- **What the task requires**: Revise the entries below, changing every "Output a click action" to "Return a single click action" and leaving all other text as it is.

**** Given information ****

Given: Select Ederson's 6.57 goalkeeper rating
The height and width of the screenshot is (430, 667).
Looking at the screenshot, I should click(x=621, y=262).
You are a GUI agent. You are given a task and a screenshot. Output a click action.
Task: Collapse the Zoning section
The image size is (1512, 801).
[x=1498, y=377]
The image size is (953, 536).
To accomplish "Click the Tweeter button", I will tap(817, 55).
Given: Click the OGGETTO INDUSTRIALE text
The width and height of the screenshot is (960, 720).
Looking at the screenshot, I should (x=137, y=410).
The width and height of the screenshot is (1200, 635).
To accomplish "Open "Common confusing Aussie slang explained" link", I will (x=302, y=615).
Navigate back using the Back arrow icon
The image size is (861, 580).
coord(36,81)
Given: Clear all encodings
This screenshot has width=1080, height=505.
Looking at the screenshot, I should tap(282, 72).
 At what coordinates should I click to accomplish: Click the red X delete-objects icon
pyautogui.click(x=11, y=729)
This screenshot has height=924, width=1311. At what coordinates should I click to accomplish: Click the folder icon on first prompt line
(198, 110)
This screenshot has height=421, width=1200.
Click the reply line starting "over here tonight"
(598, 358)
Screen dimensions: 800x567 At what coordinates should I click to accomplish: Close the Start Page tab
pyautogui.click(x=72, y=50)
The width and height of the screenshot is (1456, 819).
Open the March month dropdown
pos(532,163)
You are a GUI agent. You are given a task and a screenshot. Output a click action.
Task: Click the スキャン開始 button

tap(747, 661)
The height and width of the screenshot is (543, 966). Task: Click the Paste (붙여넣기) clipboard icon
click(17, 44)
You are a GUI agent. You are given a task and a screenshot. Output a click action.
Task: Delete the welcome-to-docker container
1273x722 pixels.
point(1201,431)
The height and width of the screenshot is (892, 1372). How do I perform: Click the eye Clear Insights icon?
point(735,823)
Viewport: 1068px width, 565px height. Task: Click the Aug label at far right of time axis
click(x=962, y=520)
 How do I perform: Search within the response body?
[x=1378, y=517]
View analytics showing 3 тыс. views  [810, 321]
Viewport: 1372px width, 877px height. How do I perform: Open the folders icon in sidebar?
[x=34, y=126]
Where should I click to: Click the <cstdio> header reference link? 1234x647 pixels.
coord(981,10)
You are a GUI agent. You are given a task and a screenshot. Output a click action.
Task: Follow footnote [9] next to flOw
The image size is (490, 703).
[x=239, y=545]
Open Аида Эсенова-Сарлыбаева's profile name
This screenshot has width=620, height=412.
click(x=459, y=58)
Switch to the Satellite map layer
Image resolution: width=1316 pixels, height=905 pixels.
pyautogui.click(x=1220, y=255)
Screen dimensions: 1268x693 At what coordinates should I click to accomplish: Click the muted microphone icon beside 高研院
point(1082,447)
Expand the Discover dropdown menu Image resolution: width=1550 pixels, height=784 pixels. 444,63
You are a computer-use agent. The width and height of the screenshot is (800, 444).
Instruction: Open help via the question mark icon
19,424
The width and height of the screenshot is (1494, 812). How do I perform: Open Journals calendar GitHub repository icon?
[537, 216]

****

- **Task response**:
Given: Select Ederson's 6.57 goalkeeper rating
The height and width of the screenshot is (430, 667).
Looking at the screenshot, I should click(x=621, y=262).
You are a GUI agent. You are given a task and a screenshot. Return a single click action.
Task: Collapse the Zoning section
The image size is (1512, 801).
[x=1498, y=377]
The image size is (953, 536).
To accomplish "Click the Tweeter button", I will tap(817, 55).
Given: Click the OGGETTO INDUSTRIALE text
The width and height of the screenshot is (960, 720).
Looking at the screenshot, I should (x=137, y=410).
The width and height of the screenshot is (1200, 635).
To accomplish "Open "Common confusing Aussie slang explained" link", I will (x=302, y=615).
Navigate back using the Back arrow icon
The image size is (861, 580).
coord(36,81)
Given: Clear all encodings
This screenshot has width=1080, height=505.
Looking at the screenshot, I should tap(282, 72).
 At what coordinates should I click to accomplish: Click the red X delete-objects icon
pyautogui.click(x=11, y=729)
This screenshot has height=924, width=1311. At what coordinates should I click to accomplish: Click the folder icon on first prompt line
(198, 110)
This screenshot has height=421, width=1200.
Click the reply line starting "over here tonight"
(598, 358)
Screen dimensions: 800x567 At what coordinates should I click to accomplish: Close the Start Page tab
pyautogui.click(x=72, y=50)
The width and height of the screenshot is (1456, 819).
Open the March month dropdown
pos(532,163)
You are a GUI agent. You are given a task and a screenshot. Return a single click action.
Task: Click the スキャン開始 button

tap(747, 661)
The height and width of the screenshot is (543, 966). Task: Click the Paste (붙여넣기) clipboard icon
click(17, 44)
You are a GUI agent. You are given a task and a screenshot. Return a single click action.
Task: Delete the welcome-to-docker container
1273x722 pixels.
point(1201,431)
The height and width of the screenshot is (892, 1372). How do I perform: Click the eye Clear Insights icon?
point(735,823)
Viewport: 1068px width, 565px height. Task: Click the Aug label at far right of time axis
click(x=962, y=520)
 How do I perform: Search within the response body?
[x=1378, y=517]
View analytics showing 3 тыс. views  [810, 321]
Viewport: 1372px width, 877px height. How do I perform: Open the folders icon in sidebar?
[x=34, y=126]
Where should I click to: Click the <cstdio> header reference link? 1234x647 pixels.
coord(981,10)
You are a GUI agent. You are given a task and a screenshot. Return a single click action.
Task: Follow footnote [9] next to flOw
The image size is (490, 703).
[x=239, y=545]
Open Аида Эсенова-Сарлыбаева's profile name
This screenshot has width=620, height=412.
click(x=459, y=58)
Switch to the Satellite map layer
Image resolution: width=1316 pixels, height=905 pixels.
pyautogui.click(x=1220, y=255)
Screen dimensions: 1268x693 At what coordinates should I click to accomplish: Click the muted microphone icon beside 高研院
point(1082,447)
Expand the Discover dropdown menu Image resolution: width=1550 pixels, height=784 pixels. 444,63
You are a computer-use agent. The width and height of the screenshot is (800, 444).
Instruction: Open help via the question mark icon
19,424
The width and height of the screenshot is (1494, 812). How do I perform: Open Journals calendar GitHub repository icon?
[537, 216]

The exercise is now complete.